63,64 In fact, different
subclasses of depressed individuals may show opposite patterns of limbic-hypothalamic-pituitary-adrenal (LHPA) axis activity,15 and levels of LHPA activation may be more related to individual depressive symptoms than to the depressive syndrome per se.65 Further, it is possible that both hypo- and hypercortisolism are related to depression, in an Inhibitors,research,lifescience,medical inverted-U shaped manner.62 Complicating our understanding of this issue, novel treatment strategies that PF-562271 research buy decrease or increase GC activity may show antidepressant effects in certain patients.66-69 The “hypocortisolism” hypothesis is supported by findings that proinflammatory cytokine levels (eg, tumor necrosis factor [TNF]-a, interleukin [IL]-1ß and IL-6) tend to be increased in the serum of depressed patients, and that proinflammatory cytokines may contribute to depressive Inhibitors,research,lifescience,medical symptomatology.

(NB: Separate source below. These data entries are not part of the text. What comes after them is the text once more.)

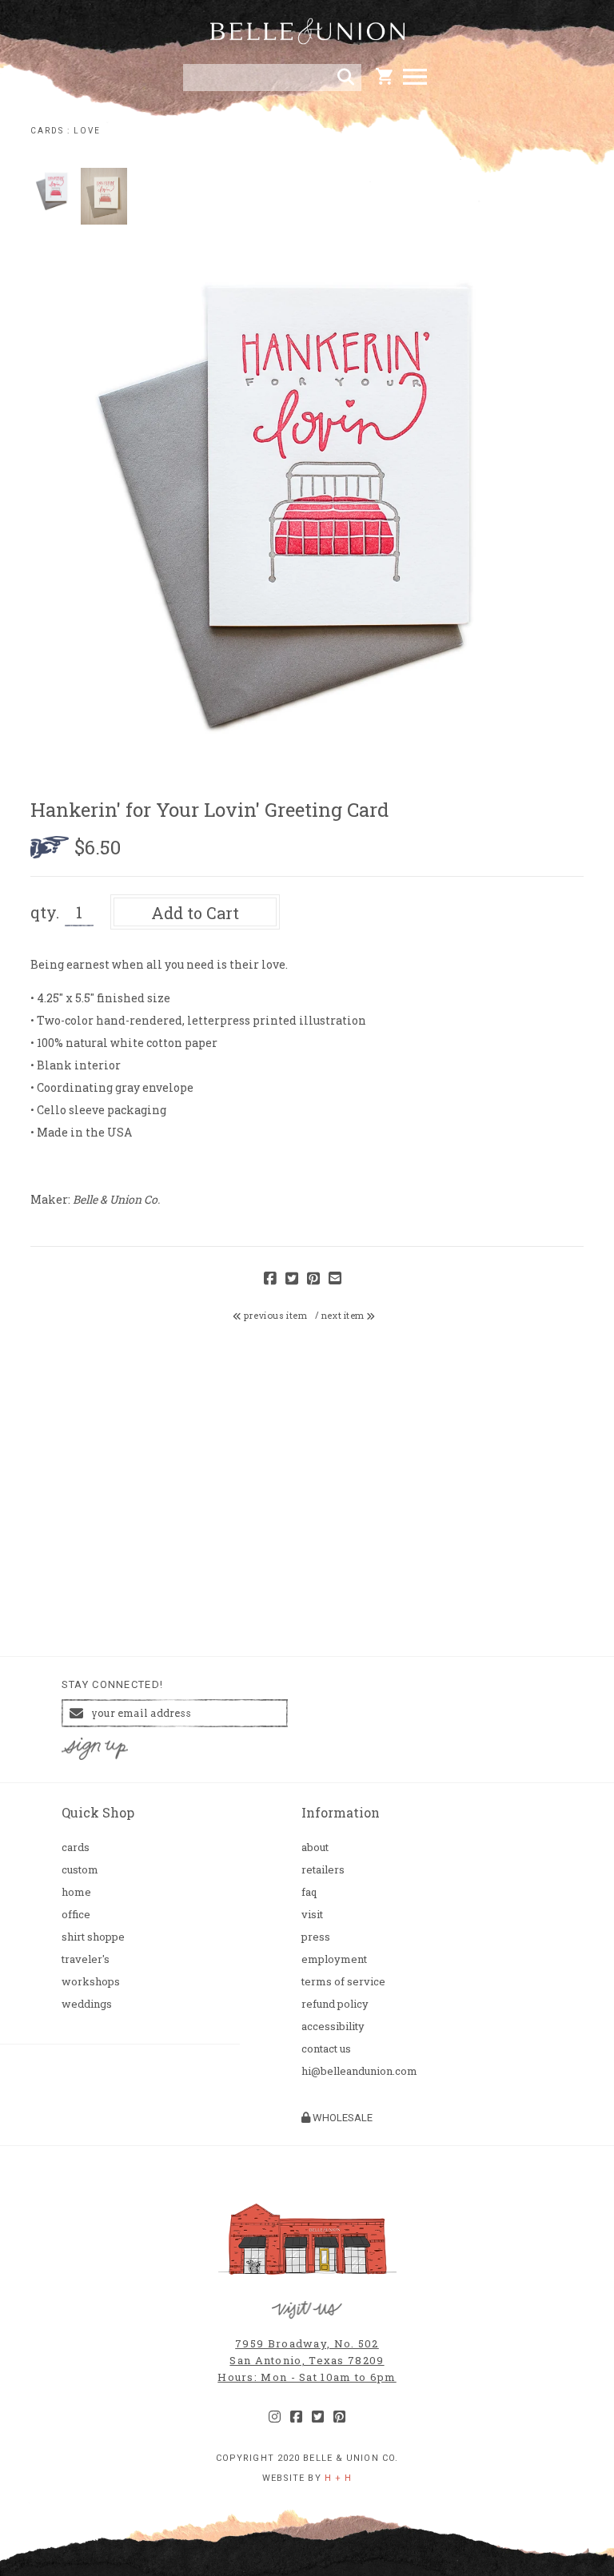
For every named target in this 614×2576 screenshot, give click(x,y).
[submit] (345, 77)
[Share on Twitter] (291, 1279)
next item (344, 1315)
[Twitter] (318, 2417)
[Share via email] (335, 1279)
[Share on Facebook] (270, 1279)
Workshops (91, 1982)
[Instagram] (275, 2417)
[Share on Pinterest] (313, 1279)
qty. (44, 912)
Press (315, 1937)
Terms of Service (343, 1982)
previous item (274, 1315)
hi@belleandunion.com (359, 2071)
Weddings (87, 2004)
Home (76, 1892)
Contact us (326, 2049)
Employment (334, 1959)
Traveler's (86, 1959)
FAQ (309, 1892)
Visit (312, 1914)
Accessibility (333, 2026)
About (315, 1847)
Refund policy (335, 2004)
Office (76, 1914)
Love (87, 130)
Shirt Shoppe (93, 1937)
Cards (47, 130)
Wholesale (341, 2117)
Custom (80, 1870)
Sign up (94, 1749)
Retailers (323, 1870)
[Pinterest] (339, 2417)
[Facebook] (296, 2417)
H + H (339, 2478)
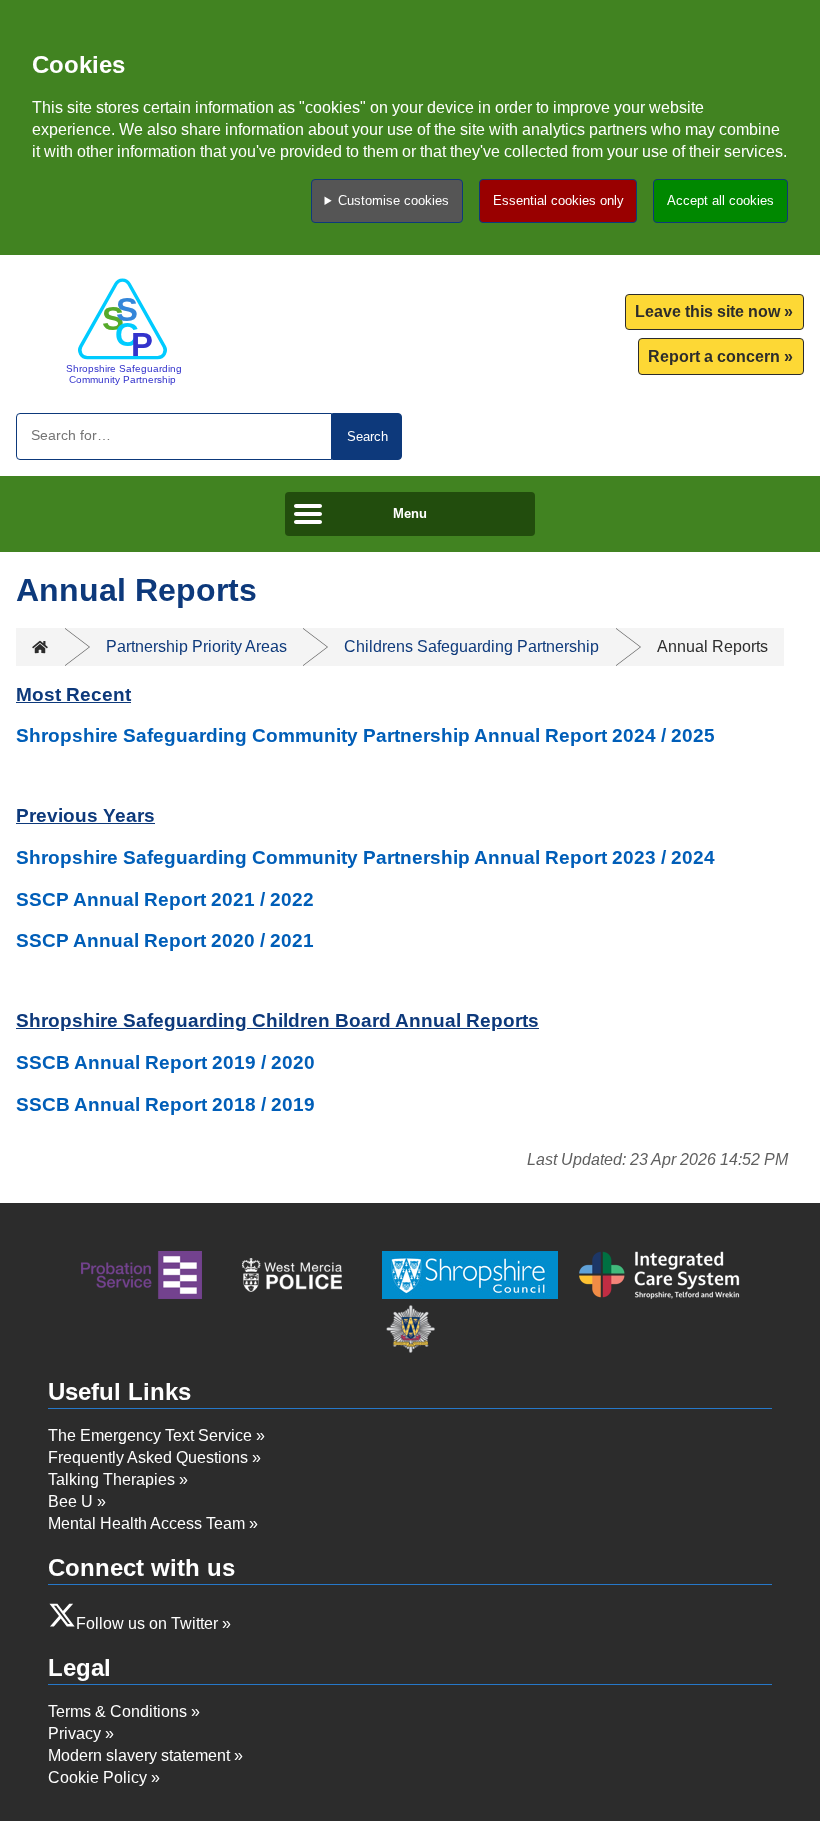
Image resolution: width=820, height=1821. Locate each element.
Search (367, 436)
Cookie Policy (97, 1777)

Since cortisol typically has anti-inflammatory actions and
suppresses proinflammatory cytokines (although there are instances to the contrary [eg, ref 70]), the coexistence of elevated cortisol and elevated proinflammatory cytokine levels suggests an insensitivity to cortisol at the level of the lymphocyte GR.20 Further supporting this notion, inflammatory cytokines Inhibitors,research,lifescience,medical downregulate GRs.20 Also, antidepressants typically increase GR binding activity,20 although in so doing, negative feedback onto the HPA axis is increased.71 On the other hand, the “hypercortisolism” hypothesis is supported by certain phenotypic somatic features suggestive of cortisol excess and end-organ cortisol receptor overactivation in some individuals Inhibitors,research,lifescience,medical with depression, eg, osteoporosis, insulin resistance, type 2 diabetes, a relative hypokalemic
alkalosis accompanied Inhibitors,research,lifescience,medical by neutrophilia and lymphocytosis, hypertension, metabolic syndrome, and visceral/intra-abdominal adiposity.72,73 Further support of net GC overactivation is provided by evidence of altered expression of target genes such as BDNF, which are believed to be under negative regulatory control by cortisol.74 Pathologically elevated or diminished GC activity might have adverse neurobehavioral and physical health sequellae.72,75 Chronic hypercortisolemia, in particular, has been proposed by Sapolsky and others16 to result in a biochemical “cascade,” which can culminate in cell endangerment or cell death in certain cells, including cells in the hippocampus. to In the simplest description of this model, GC excess engenders a state of intracellular glucoprivation (insufficient intracellular glucose energy stores) in certain cells, impairing the ability of glia and other cells to clear synaptic glutamate. The resulting excitotoxicity results in excessive influx and release of calcium into the cytoplasm, which contributes to oxidative damage, proteolysis, and cytoskeletal damage. Unchecked, these processes can culminate in diminished cell viability or cell death.